Tom Scott & The L.A. Express
Ode

1975

Ils étaient félins pour l’autre ces cats à la patte et à la griffe sans égal, jazzmen fous de pop, de folk, de soul, de funk et de blues. Comme les Crusaders, le L.A. Express était un groupe avec lequel beaucoup d’artistes, et pas des moindres (Joan Baez, Barbra Streisand, George Harrison, Joni Mitchell…), voulaient faire de la musique. Dans sa première incarnation, le L.A. Express était composé de Tom Scott au saxophone, Larry Carlton à la guitare, Joe Sample aux claviers – yep, appelez ça la “Crusaders connection” si vous voulez –, Max Bennett à la basse et John Guerin à la batterie. Dans notre premier Disquindispensable du week-end (votre nouvelle rubrique hebdomadaire), Sample et Carlton furent respectivement remplacés par Larry Nash et Robben Ford, et ce dernier signe quelques solis mémorables, sur les grooves à la fois funky et sophistiqués prodigués par Bennett et Guerin. Cerise sur le gâteau, Joni Mitchell chante le refrain de Love Poem.

PS : Un peu à la manière des Headhunters sans Herbie Hancock, le L.A. Express a continué d’exister (et enregistré deux albums) sans Tom Scott au saxophone, mais c’est une autre histoire…
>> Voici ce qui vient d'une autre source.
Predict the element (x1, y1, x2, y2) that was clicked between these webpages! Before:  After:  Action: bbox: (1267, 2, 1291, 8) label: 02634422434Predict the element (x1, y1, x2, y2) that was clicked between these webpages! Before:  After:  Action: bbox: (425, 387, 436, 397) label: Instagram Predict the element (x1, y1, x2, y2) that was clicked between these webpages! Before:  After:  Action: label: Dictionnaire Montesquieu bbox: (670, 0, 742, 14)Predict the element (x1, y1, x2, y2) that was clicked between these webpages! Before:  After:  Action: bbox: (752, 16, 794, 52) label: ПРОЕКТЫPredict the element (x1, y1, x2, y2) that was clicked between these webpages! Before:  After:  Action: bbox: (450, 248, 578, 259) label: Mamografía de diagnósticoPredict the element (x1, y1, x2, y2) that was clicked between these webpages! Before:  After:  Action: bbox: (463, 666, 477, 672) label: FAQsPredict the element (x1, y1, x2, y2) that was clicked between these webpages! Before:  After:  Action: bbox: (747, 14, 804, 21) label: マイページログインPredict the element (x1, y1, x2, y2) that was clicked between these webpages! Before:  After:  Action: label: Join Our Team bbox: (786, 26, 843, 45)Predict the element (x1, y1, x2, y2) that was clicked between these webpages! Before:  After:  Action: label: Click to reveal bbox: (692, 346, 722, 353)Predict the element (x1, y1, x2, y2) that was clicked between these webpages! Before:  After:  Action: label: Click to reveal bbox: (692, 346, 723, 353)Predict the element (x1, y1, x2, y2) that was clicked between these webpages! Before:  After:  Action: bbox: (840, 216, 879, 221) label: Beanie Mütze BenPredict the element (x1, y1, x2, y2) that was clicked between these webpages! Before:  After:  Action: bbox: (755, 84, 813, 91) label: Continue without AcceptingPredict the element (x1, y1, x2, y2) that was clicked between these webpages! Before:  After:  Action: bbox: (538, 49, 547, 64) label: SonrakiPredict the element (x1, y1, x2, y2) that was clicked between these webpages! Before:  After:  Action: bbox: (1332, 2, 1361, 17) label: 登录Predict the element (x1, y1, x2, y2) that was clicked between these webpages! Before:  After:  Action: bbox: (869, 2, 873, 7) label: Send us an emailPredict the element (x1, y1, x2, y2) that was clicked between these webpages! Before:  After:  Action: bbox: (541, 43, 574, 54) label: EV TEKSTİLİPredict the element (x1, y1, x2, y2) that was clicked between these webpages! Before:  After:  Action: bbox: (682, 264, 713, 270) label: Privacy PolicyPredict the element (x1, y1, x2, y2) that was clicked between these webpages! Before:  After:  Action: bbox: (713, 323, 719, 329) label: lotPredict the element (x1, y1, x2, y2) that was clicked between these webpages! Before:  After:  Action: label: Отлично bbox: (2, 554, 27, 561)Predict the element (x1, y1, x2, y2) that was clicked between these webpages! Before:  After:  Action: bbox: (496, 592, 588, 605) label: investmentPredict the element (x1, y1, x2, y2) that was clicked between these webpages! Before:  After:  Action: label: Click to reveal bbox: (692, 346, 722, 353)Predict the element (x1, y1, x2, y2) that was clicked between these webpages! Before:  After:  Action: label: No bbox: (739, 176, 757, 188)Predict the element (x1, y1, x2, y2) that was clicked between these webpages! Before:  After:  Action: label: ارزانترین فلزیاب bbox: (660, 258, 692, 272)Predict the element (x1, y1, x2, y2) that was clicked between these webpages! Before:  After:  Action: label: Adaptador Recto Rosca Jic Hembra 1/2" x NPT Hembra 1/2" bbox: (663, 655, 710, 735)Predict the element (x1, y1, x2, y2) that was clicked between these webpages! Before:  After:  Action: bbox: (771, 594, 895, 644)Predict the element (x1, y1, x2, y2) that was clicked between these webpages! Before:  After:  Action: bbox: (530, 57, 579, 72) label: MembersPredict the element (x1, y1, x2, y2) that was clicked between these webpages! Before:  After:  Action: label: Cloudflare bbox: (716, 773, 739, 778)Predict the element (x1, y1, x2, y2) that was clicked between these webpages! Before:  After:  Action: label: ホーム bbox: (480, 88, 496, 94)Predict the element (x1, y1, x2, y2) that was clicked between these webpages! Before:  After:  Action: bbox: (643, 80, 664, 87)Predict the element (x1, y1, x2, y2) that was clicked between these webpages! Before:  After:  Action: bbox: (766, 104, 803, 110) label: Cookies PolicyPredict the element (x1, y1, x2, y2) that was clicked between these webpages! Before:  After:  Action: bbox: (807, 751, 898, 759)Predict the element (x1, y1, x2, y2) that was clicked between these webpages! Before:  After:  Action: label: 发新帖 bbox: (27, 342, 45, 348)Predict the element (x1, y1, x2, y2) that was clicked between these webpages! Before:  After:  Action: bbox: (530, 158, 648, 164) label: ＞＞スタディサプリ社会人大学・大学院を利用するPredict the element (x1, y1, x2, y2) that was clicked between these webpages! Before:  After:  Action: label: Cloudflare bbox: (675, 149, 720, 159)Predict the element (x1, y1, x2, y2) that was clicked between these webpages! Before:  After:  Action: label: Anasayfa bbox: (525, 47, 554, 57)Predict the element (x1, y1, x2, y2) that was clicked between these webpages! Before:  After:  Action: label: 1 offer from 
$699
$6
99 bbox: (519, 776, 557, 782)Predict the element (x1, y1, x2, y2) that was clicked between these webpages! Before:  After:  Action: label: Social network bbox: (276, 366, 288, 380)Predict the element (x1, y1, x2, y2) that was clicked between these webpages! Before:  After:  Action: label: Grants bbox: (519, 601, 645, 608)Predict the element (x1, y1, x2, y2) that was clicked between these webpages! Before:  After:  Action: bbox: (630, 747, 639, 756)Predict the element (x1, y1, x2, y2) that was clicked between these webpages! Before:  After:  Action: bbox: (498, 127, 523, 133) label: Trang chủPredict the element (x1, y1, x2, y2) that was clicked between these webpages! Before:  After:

PS II : J’adore la pochette de ce Disquindispensable, illustrée par David McMacken – mais si, vous ne connaissez que lui : les pochettes de “200 Motels” de Frank Zappa, de “Black Market” de Weather Report”, de “Leftoverture” de Kansas ou encore de “Raised On Radio” de Journey, ça vous dit quelque chose, non ?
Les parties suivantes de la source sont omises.